Recently, with the proliferation of the Internet and various kinds of communication networks, the traffic has tremendously increased. In order to cope with an enormous information amount, communication devices such as routers and servers which process such information are required to make High-speed interconnection between semiconductor elements, semiconductor devices (chips), or housings which constitute the communication devices. To realize such High-speed interconnection, a high-speed serial transmission technique has been used, which has increased the transmission rate per channel in a communication LSI (Large Scale Integrated circuit) to the order of multi-gigabit.
In general, as a communication LSI for such high-speed serial transmission, a circuit called a CDR (Clock Data Recovery) circuit for recovering a clock signal is used for recovery.
In order to recovery clock data, it is necessary to extract a clock synchronized with the data from reception data and re-time the data. For this reason, it is necessary to prepare a multi-phase clock with different phases in the CDR circuit in advance. Conventionally, such a multi-phase clock signal is generated by using a PLL (Phase Locked Loop) circuit.
FIG. 12 shows a schematic arrangement of a PLL circuit. A PLL circuit 101 is fundamentally comprised of a reference clock signal 104, a phase comparison circuit 107 for receiving frequency division outputs from a 1/N frequency divider circuit 105 and comparing their phases with each other, and a VCO (Voltage Controlled Oscillator) 110 for changing the frequency of an output signal 109 to the 1/N frequency divider circuit 105 in accordance with a comparison result 108 from the phase comparison circuit 107. When the phase difference represented by the comparison result 108 from the phase comparison circuit 107 is eliminated, the frequency becomes stabilized and N times the frequency of the reference clock signal 104.
A multi-phase clock signal 112 output from the PLL circuit 101 is supplied to a clock recovery circuit 113.
Some communication LSI for high-speed transmission is designed to switch transmission rates for serial data in accordance with the transmission distance or the state of an apparatus to which the LSI is applied.

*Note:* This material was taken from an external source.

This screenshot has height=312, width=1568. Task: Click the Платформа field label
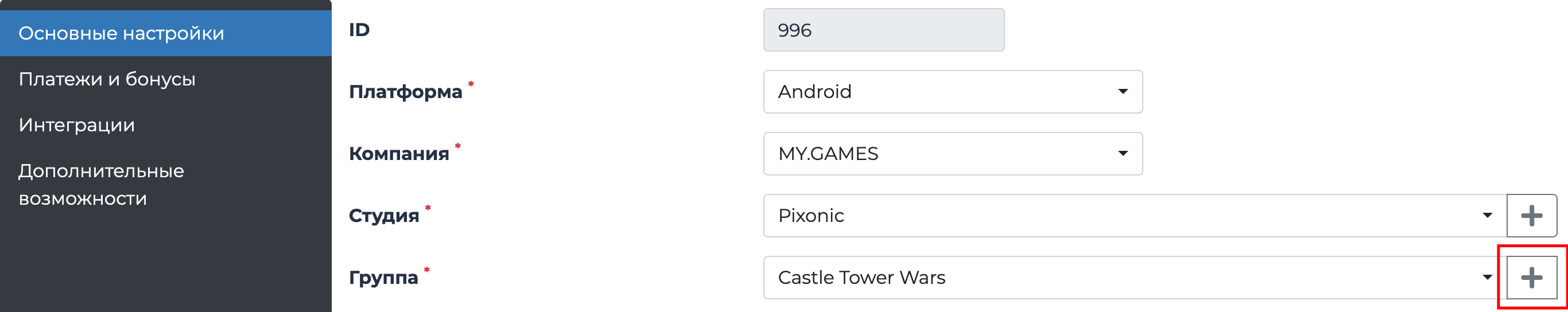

For example, the operation frequency of a high-speed serial data transmission circuit is switched over a wide range, e.g., to 625 MHz (megahertz), 1.25 GHz (gigahertz), and 2.5 GHz. In order to cope with such various kinds of required transmission rates, the oscillation frequency of the voltage controlled oscillator 110 must be changed in accordance with a change in the operation frequency of the multi-phase clock signal 112.

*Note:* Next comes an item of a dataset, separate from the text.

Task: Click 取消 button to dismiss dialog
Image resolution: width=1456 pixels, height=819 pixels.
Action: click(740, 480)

In this case, if the operation frequency of the multi-phase clock signal 112 changes in a wide range at ultra-high speed as in the above case, it is very difficult to design the PLL circuit 101, and more specifically, the voltage controlled oscillator 110, so as to obtain stable performance.

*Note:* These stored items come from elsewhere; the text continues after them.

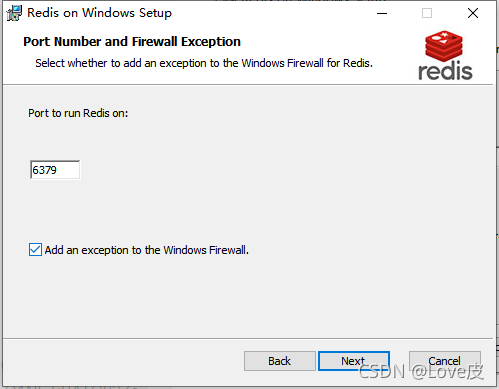The width and height of the screenshot is (499, 389).
Task: Uncheck the Windows Firewall exception checkbox
Action: click(35, 250)
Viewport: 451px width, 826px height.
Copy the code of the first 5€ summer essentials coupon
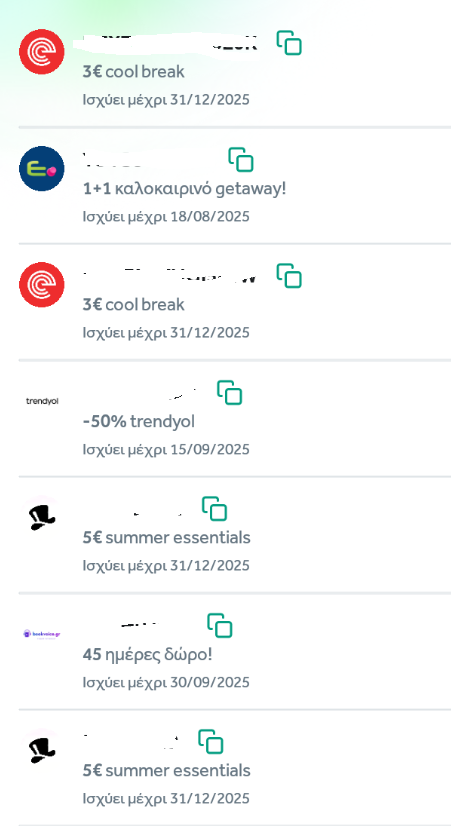(214, 509)
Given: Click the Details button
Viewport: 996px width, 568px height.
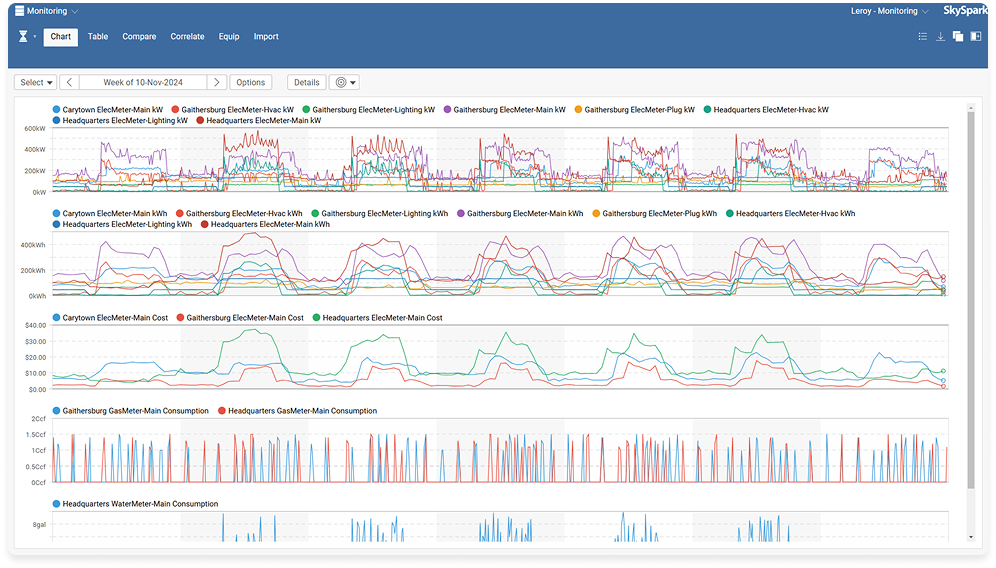Looking at the screenshot, I should (x=306, y=82).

FIG. 13 shows a schematic arrangement of a multi-phase clock generation circuit that is proposed to solve such a problem. The same reference numerals as in FIG. 12 denote the same parts in FIG. 13, and a description thereof will be omitted as appropriate. A proposed multi-phase clock generation circuit 121 inputs an output 123 from the PLL circuit 101 in FIG. 12 to a multi-phase clock frequency divider circuit 124 to frequency-divide the output so as to generate a multi-phase clock signal 125. The multi-phase clock generation circuit 121 then supplies this signal to the clock recovery circuit 113.
The proposed multi-phase clock generation circuit 121 oscillates the voltage controlled oscillator 110 at a predetermined frequency, and obtains the multi-phase clock signal 125 after frequency division using the externally mounted multi-phase clock frequency divider circuit 124.
FIG. 14 shows the first example conventionally proposed as the multi-phase clock frequency divider circuit shown in FIG. 13. A multi-phase clock generation circuit 141 disclosed in Japanese Patent Laid-Open No. 2001-318731 includes first-phase to eighth-phase 8-phase clock output terminals 1421 to 1428 and a series circuit of first to eighth D flip-flop circuits 1431 to 1438 corresponding to the output terminals.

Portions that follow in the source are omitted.